*ACTIVITY*
Below are records; count the lines that contain "days" and state only that count.
DATA TO USE: Begin
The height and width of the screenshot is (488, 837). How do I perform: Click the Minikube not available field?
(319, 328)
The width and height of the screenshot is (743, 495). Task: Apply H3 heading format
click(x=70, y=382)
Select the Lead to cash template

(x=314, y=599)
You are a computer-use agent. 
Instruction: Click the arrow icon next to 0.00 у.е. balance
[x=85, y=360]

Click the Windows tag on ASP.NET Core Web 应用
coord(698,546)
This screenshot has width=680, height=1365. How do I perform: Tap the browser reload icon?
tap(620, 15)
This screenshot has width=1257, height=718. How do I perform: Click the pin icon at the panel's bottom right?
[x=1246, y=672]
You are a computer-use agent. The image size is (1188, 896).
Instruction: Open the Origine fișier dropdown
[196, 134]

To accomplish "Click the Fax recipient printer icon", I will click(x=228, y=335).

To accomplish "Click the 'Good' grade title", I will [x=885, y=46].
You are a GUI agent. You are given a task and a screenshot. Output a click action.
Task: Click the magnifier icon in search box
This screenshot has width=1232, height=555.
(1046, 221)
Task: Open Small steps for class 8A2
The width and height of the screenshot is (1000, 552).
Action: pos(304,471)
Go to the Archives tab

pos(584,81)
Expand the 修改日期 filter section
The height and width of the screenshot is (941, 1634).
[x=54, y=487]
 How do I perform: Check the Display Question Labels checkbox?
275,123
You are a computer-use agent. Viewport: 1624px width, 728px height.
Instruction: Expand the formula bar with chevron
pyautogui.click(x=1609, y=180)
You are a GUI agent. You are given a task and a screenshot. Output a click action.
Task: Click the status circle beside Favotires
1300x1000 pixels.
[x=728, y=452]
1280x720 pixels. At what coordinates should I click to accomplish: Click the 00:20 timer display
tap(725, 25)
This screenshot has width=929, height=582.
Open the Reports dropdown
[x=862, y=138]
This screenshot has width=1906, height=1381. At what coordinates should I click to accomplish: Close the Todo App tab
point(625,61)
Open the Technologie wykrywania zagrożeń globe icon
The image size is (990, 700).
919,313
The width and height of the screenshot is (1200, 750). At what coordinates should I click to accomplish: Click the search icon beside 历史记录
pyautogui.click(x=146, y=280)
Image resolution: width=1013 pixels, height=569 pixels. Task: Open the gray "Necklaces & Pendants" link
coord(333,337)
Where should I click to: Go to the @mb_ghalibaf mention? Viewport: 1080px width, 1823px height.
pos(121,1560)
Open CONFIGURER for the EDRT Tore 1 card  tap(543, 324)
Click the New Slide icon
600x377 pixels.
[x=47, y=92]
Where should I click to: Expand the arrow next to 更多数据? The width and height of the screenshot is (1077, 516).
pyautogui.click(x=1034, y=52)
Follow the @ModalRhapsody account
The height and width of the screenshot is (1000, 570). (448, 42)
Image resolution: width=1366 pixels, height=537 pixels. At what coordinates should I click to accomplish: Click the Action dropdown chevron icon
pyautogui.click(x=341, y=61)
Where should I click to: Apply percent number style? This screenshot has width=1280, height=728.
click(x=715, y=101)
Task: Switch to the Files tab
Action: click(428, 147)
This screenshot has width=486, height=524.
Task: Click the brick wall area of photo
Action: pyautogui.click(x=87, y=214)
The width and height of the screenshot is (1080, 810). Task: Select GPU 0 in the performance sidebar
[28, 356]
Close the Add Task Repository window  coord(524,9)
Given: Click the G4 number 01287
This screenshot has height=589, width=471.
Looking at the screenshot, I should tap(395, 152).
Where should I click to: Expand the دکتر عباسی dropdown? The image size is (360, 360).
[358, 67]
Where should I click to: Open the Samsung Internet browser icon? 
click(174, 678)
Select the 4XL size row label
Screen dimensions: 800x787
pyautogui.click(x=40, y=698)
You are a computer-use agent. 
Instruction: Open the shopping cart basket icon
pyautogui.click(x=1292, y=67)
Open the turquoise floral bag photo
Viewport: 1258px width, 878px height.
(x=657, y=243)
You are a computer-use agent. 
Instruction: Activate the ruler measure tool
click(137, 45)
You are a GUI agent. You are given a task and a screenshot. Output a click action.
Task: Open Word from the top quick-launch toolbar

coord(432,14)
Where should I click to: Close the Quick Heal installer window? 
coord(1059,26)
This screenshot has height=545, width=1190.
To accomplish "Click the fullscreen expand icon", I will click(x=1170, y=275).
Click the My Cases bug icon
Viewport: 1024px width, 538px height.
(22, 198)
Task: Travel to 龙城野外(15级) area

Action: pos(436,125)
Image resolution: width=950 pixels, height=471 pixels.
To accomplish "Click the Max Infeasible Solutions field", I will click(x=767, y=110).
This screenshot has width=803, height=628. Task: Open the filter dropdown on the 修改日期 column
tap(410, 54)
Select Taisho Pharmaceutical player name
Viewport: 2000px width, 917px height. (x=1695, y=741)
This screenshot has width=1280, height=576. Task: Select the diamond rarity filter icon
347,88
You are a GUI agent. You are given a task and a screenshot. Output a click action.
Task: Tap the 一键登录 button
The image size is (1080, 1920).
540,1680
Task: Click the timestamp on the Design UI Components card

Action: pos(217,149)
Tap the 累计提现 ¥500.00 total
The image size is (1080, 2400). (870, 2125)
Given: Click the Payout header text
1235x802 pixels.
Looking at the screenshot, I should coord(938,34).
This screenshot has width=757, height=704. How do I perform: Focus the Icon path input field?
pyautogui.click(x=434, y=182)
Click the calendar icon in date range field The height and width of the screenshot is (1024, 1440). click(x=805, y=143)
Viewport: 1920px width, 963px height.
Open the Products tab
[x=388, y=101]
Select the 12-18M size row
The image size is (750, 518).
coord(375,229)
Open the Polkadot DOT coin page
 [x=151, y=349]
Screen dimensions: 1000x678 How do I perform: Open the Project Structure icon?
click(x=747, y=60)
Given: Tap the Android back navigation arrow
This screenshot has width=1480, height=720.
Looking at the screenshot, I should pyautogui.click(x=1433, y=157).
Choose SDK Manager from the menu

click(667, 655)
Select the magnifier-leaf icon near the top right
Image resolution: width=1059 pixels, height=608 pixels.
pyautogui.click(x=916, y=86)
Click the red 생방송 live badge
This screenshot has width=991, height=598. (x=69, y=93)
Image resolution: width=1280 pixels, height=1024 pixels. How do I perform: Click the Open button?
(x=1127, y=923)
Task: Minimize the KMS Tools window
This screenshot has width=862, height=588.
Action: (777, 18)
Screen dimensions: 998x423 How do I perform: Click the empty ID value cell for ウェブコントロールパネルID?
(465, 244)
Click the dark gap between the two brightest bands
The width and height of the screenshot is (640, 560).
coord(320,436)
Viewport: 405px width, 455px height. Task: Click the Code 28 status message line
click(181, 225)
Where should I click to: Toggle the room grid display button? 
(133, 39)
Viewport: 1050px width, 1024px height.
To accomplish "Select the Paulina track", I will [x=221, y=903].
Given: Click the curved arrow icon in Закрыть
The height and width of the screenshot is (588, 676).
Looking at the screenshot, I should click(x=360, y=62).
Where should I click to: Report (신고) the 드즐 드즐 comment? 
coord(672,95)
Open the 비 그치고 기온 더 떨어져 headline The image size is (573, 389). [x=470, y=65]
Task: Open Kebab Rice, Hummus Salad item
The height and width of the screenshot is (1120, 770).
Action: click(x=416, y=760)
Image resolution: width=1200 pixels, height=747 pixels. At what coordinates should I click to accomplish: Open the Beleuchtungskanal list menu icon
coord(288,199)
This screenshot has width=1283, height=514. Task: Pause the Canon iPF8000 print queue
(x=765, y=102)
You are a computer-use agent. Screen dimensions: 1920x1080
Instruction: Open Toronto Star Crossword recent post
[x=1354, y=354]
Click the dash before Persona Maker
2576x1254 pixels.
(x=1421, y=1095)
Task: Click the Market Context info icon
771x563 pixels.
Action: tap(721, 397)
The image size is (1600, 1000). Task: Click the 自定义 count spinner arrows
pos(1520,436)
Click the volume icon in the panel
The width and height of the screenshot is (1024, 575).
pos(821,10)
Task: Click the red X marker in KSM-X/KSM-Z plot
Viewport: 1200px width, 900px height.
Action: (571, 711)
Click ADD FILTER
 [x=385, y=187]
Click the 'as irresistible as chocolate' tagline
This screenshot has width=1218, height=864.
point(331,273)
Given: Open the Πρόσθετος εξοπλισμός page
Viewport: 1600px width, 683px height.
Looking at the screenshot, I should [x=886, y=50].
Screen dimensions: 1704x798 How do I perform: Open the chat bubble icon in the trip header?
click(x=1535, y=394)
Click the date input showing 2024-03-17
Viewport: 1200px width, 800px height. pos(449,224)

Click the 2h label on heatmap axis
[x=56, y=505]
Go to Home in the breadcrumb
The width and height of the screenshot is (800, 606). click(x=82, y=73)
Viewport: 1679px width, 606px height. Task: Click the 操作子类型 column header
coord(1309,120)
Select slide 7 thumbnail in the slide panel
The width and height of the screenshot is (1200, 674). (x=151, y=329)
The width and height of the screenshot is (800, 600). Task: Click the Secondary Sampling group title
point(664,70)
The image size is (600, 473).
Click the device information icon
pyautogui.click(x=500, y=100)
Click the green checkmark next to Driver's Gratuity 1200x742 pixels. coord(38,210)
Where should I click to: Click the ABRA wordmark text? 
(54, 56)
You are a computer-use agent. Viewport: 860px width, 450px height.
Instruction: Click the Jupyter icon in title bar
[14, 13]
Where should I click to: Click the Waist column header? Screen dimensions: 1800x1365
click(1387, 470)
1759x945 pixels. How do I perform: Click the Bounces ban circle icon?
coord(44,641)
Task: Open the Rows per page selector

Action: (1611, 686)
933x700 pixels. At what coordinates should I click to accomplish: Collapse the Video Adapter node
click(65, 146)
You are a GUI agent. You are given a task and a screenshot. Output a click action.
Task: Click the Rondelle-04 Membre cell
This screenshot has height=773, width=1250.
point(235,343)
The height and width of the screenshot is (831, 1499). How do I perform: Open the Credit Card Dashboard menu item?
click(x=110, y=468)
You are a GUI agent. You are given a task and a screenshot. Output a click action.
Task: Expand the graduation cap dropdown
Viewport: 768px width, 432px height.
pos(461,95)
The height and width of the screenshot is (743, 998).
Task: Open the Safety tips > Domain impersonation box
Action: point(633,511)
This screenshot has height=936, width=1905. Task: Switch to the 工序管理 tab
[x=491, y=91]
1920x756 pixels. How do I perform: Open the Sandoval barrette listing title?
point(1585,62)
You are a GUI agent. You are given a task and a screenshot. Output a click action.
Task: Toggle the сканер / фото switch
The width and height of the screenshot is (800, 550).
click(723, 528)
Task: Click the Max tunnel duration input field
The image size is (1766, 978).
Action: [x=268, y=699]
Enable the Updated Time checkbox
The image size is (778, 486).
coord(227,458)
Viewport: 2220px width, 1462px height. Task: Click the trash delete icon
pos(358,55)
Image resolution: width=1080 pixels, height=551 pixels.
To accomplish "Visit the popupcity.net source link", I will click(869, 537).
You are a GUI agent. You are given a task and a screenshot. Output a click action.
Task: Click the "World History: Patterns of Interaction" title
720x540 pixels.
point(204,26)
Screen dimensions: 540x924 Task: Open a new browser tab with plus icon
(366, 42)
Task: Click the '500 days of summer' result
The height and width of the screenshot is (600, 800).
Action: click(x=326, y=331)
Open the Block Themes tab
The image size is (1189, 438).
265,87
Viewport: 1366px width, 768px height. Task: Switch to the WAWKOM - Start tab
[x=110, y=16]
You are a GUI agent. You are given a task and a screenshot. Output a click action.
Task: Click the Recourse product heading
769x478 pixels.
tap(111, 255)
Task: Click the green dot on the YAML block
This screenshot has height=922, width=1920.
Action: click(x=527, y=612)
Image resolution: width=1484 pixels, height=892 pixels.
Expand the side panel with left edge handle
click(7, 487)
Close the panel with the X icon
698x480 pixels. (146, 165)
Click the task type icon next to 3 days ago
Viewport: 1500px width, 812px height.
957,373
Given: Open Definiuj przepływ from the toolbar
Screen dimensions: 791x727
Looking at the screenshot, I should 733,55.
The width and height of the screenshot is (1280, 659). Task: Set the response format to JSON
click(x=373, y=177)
DATA TO USE: End
*EXERCISE SOLUTION*
2